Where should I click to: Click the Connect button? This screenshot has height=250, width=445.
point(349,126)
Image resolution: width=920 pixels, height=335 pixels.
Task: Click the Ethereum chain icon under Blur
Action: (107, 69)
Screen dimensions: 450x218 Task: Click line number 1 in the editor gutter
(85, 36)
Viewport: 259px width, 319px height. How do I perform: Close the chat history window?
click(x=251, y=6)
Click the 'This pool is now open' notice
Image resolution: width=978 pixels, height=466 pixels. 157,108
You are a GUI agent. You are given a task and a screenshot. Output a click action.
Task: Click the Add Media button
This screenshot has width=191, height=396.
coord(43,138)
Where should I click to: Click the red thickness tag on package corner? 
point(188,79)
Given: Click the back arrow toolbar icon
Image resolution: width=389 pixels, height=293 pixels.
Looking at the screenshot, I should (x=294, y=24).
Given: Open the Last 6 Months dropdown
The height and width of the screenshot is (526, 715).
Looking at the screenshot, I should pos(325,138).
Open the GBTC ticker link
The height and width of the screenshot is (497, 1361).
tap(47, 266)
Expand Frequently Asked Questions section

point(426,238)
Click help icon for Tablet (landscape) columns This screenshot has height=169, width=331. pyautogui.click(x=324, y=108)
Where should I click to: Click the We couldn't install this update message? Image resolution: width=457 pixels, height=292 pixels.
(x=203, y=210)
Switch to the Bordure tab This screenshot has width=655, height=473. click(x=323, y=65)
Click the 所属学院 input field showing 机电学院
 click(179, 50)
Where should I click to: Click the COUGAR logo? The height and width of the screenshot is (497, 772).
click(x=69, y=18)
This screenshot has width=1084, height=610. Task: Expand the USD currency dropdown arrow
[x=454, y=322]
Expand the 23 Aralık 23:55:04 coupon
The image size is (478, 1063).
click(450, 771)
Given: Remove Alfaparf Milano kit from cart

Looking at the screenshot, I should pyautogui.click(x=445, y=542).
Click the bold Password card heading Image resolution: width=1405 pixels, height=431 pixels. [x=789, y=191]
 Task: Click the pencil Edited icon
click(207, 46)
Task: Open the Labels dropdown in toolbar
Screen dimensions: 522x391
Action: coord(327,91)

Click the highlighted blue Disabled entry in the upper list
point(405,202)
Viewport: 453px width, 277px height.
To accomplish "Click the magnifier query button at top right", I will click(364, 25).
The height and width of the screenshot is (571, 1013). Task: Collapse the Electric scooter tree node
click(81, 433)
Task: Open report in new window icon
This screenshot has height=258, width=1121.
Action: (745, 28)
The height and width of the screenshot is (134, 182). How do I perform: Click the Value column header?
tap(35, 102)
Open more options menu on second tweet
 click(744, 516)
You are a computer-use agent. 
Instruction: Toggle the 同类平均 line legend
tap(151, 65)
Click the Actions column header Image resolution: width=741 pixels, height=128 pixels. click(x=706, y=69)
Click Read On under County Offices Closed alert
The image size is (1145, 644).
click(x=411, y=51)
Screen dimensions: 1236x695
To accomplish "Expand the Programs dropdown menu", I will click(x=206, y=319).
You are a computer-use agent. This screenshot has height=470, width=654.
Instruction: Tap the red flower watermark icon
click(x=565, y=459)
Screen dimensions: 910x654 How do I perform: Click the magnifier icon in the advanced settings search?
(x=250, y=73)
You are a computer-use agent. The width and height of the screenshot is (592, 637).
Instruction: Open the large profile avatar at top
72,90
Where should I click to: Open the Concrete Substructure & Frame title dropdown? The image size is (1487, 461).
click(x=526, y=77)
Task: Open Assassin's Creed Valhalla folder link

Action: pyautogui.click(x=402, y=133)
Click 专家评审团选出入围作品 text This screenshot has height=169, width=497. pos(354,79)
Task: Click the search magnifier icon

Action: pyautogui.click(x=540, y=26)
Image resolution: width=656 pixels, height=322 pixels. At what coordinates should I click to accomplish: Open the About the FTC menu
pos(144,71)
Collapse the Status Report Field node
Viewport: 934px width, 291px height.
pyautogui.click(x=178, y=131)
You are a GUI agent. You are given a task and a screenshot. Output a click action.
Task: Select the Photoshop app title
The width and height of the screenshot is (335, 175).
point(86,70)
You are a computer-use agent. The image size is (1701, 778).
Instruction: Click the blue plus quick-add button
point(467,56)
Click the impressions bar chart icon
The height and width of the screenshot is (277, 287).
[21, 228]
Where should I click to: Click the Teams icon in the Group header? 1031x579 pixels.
════════════════
> [ABOUT THIS TASK] Find the lines in the data that include "will", then copy each of them.

> [SOLVED EXERCISE]
To accomplish "Click the magnifier query button at top right", I will click(364, 25).
To accomplish "Expand the Programs dropdown menu", I will click(x=206, y=319).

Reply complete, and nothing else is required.